● Page:
-- start --

Glutton Abroad: Full of crab in HK

I never miss hairy crab season in Hong Kong. For the past six or seven years, when the “cold” weather comes around, I have faithfully trekked to this sun-soaked little spot in South China. The thing is, I sometimes end up having to do some strange things in order to get to that hairy crab (without having to endure a corresponding dent in my bank account, that is. Ahem).

Which brings me to this packed supermarket in Wan Chai, staring at a row of beer bottles, and debating whether to choose the popular Tsingtao or the vastly less expensive Pabst Blue Ribbon (half the price of the Chinese beer, to be exact). Not a beer drinker myself, I am tempted to spring for the PBR and let the chips fall where they may. I then remember that I will soon be sailing in the middle of a very large body of water, and that some people on board will want to throw me into it.

We are buying supplies for a boat race from Hong Kong to Shenzhen, a boat race that ends up not being a boat race (at least on the first day), halted by authorities of something for some reason or other in the hours before it is due to start. My heart silently lifts, thinking I will be spared a five-hour boat ride to the mainland, only to plummet minutes later when it is decided: we will “go at around the same time other people go, to the same destination”, my husband acting in some important sailing capacity and me as weight.

I could bitch and moan for pages about the rest of that trip; how I endured moments of terror each time our boat tipped through another white-lipped swell, and how later, when I got sick, I didn’t care what happened to us.  But I’ll leave it at this. I’m still alive. And I had plenty of hairy crab to console me.

Holy crab!

-- end --

● Exercise inputs:
-- start --

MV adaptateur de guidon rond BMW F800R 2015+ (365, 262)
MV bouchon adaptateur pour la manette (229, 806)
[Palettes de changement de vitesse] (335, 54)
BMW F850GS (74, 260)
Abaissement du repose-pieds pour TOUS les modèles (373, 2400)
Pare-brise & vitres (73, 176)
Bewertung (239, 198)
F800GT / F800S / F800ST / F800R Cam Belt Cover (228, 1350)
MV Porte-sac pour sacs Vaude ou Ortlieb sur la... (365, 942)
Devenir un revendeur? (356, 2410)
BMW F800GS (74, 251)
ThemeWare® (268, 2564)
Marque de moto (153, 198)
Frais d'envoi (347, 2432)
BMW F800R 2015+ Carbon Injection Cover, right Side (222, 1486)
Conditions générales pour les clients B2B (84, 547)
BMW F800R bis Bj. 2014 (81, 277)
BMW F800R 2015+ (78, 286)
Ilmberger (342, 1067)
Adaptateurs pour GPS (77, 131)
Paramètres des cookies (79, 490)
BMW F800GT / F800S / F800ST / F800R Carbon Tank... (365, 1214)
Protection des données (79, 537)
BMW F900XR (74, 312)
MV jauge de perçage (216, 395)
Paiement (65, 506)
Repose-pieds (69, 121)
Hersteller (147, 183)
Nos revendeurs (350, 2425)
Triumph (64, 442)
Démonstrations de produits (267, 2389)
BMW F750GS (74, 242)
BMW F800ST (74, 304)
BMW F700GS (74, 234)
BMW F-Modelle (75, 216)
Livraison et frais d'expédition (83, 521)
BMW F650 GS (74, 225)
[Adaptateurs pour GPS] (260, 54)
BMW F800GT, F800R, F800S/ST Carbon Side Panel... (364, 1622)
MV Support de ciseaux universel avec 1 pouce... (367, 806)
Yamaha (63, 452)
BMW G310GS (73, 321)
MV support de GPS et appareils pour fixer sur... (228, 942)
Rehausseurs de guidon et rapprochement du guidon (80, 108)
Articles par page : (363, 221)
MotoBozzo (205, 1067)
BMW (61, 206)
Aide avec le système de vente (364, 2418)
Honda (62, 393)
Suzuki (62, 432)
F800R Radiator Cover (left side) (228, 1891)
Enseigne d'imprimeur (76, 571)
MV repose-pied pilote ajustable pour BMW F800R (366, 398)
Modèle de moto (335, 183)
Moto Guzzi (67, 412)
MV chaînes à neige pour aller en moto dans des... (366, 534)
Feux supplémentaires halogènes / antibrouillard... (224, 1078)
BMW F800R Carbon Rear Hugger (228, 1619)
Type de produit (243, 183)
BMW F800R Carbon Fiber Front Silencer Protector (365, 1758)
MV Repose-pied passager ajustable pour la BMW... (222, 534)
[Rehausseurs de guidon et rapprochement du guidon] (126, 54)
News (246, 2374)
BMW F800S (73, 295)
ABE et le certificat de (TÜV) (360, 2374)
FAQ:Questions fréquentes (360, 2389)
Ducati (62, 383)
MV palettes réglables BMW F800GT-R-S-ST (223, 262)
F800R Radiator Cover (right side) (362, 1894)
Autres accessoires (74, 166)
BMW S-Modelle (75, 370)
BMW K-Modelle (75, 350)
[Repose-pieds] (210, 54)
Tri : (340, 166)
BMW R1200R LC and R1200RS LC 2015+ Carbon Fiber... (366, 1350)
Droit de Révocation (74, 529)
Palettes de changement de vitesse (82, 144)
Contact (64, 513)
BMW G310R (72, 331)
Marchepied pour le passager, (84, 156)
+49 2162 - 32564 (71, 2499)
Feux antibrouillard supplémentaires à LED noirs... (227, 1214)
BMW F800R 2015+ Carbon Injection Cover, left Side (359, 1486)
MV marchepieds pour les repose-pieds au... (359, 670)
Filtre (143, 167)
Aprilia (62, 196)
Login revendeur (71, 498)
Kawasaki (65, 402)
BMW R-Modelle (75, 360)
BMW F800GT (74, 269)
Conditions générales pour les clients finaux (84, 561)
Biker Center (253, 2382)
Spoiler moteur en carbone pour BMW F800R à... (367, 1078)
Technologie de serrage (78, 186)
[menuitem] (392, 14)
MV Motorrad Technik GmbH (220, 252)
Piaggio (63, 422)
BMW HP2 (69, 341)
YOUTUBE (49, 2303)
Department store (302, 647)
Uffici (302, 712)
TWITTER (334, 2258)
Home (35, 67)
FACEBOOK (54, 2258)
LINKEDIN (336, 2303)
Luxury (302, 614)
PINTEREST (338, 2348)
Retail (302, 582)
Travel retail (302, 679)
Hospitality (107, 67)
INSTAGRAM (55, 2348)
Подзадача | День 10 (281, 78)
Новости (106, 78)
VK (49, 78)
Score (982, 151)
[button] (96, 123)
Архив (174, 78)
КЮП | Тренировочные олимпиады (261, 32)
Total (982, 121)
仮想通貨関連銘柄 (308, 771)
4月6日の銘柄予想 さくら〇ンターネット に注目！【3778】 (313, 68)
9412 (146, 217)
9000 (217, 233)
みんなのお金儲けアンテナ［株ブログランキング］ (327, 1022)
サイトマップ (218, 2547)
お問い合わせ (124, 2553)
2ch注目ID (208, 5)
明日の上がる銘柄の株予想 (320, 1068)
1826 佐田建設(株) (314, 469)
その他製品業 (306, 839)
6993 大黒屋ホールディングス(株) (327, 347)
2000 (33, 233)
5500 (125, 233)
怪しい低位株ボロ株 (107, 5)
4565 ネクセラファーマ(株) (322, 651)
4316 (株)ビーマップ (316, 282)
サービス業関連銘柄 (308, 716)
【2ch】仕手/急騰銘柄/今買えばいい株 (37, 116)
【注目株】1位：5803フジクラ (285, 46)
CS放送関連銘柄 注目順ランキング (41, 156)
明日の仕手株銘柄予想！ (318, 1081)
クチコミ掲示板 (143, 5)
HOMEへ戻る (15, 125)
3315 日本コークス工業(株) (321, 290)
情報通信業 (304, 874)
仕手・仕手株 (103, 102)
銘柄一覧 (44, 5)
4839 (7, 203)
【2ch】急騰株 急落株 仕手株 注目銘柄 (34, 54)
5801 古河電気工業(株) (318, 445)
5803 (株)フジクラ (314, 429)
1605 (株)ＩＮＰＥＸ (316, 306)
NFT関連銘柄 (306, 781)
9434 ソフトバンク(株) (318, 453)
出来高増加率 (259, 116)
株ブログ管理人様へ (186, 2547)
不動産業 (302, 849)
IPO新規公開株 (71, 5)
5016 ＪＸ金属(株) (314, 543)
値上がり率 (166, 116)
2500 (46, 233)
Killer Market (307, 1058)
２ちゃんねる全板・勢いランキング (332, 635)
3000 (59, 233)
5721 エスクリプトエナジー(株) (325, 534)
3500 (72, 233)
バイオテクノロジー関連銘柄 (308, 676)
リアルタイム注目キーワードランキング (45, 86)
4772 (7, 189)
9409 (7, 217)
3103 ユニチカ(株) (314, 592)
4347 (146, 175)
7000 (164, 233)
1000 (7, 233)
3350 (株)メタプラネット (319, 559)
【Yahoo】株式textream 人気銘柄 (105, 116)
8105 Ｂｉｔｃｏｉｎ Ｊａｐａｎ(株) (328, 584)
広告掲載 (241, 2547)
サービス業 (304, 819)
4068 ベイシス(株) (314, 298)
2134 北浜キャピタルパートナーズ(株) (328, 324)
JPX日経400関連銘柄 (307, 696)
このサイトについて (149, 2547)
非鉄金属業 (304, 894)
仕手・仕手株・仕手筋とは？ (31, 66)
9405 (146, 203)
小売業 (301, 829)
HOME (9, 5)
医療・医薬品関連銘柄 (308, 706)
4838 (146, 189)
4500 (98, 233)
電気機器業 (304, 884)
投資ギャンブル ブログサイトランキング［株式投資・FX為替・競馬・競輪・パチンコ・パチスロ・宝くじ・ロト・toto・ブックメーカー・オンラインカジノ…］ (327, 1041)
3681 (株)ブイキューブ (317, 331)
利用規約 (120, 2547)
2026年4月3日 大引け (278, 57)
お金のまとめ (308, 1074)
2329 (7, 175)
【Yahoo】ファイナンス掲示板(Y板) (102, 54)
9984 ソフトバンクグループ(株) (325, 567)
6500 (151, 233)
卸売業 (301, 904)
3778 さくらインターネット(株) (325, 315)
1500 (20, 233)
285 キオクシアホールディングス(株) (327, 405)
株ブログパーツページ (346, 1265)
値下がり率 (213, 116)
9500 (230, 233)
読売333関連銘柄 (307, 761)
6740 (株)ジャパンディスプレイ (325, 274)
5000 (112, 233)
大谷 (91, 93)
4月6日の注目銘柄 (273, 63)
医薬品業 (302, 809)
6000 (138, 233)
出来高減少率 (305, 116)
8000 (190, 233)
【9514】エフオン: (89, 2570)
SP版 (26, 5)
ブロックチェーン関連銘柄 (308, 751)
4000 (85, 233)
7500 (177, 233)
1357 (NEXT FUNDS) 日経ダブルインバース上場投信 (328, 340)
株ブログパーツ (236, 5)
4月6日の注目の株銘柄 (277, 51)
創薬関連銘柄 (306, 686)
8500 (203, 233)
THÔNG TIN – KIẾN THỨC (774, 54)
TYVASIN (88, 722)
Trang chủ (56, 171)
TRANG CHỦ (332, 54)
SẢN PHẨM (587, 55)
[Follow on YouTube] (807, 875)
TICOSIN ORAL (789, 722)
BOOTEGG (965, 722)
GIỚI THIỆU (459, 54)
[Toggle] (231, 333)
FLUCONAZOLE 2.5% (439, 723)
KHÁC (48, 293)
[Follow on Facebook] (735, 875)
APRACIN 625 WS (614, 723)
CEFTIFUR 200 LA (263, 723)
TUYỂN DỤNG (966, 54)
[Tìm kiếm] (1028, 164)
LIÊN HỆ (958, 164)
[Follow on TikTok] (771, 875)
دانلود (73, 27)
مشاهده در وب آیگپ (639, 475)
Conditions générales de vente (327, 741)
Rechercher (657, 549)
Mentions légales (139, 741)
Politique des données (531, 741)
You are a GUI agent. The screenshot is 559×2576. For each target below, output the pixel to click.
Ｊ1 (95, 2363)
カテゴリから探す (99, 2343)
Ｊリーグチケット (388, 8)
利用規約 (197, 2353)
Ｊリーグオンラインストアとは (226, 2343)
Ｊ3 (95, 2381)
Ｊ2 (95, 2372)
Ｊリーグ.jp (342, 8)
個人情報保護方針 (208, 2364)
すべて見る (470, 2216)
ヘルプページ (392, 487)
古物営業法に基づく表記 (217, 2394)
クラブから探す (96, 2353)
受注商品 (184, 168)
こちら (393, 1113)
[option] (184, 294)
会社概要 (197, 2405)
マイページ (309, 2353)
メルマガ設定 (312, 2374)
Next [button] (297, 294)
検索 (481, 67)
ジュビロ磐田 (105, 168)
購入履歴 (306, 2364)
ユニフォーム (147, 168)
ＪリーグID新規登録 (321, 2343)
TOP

-- end --

● Tasks to complete:
1. In the hairy crab essay, how does the price of Pabst Blue Ribbon compare with that of Tsingtao?
2. Rename "BMW" to "Bayerische Motoren Werke" in the listing, giving back only everything from the line containing "ThemeWare® (268, 2564)" down to the line containing "Moto Guzzi (67, 412)" with nothing else altered.
The hairy crab essay and the listing are unrelated material.

● Solutions:
1. Pabst Blue Ribbon costs half the price of Tsingtao.

2.
ThemeWare® (268, 2564)
Marque de moto (153, 198)
Frais d'envoi (347, 2432)
Bayerische Motoren Werke F800R 2015+ Carbon Injection Cover, right Side (222, 1486)
Conditions générales pour les clients B2B (84, 547)
Bayerische Motoren Werke F800R bis Bj. 2014 (81, 277)
Bayerische Motoren Werke F800R 2015+ (78, 286)
Ilmberger (342, 1067)
Adaptateurs pour GPS (77, 131)
Paramètres des cookies (79, 490)
Bayerische Motoren Werke F800GT / F800S / F800ST / F800R Carbon Tank... (365, 1214)
Protection des données (79, 537)
Bayerische Motoren Werke F900XR (74, 312)
MV jauge de perçage (216, 395)
Paiement (65, 506)
Repose-pieds (69, 121)
Hersteller (147, 183)
Nos revendeurs (350, 2425)
Triumph (64, 442)
Démonstrations de produits (267, 2389)
Bayerische Motoren Werke F750GS (74, 242)
Bayerische Motoren Werke F800ST (74, 304)
Bayerische Motoren Werke F700GS (74, 234)
Bayerische Motoren Werke F-Modelle (75, 216)
Livraison et frais d'expédition (83, 521)
Bayerische Motoren Werke F650 GS (74, 225)
[Adaptateurs pour GPS] (260, 54)
Bayerische Motoren Werke F800GT, F800R, F800S/ST Carbon Side Panel... (364, 1622)
MV Support de ciseaux universel avec 1 pouce... (367, 806)
Yamaha (63, 452)
Bayerische Motoren Werke G310GS (73, 321)
MV support de GPS et appareils pour fixer sur... (228, 942)
Rehausseurs de guidon et rapprochement du guidon (80, 108)
Articles par page : (363, 221)
MotoBozzo (205, 1067)
Bayerische Motoren Werke (61, 206)
Aide avec le système de vente (364, 2418)
Honda (62, 393)
Suzuki (62, 432)
F800R Radiator Cover (left side) (228, 1891)
Enseigne d'imprimeur (76, 571)
MV repose-pied pilote ajustable pour Bayerische Motoren Werke F800R (366, 398)
Modèle de moto (335, 183)
Moto Guzzi (67, 412)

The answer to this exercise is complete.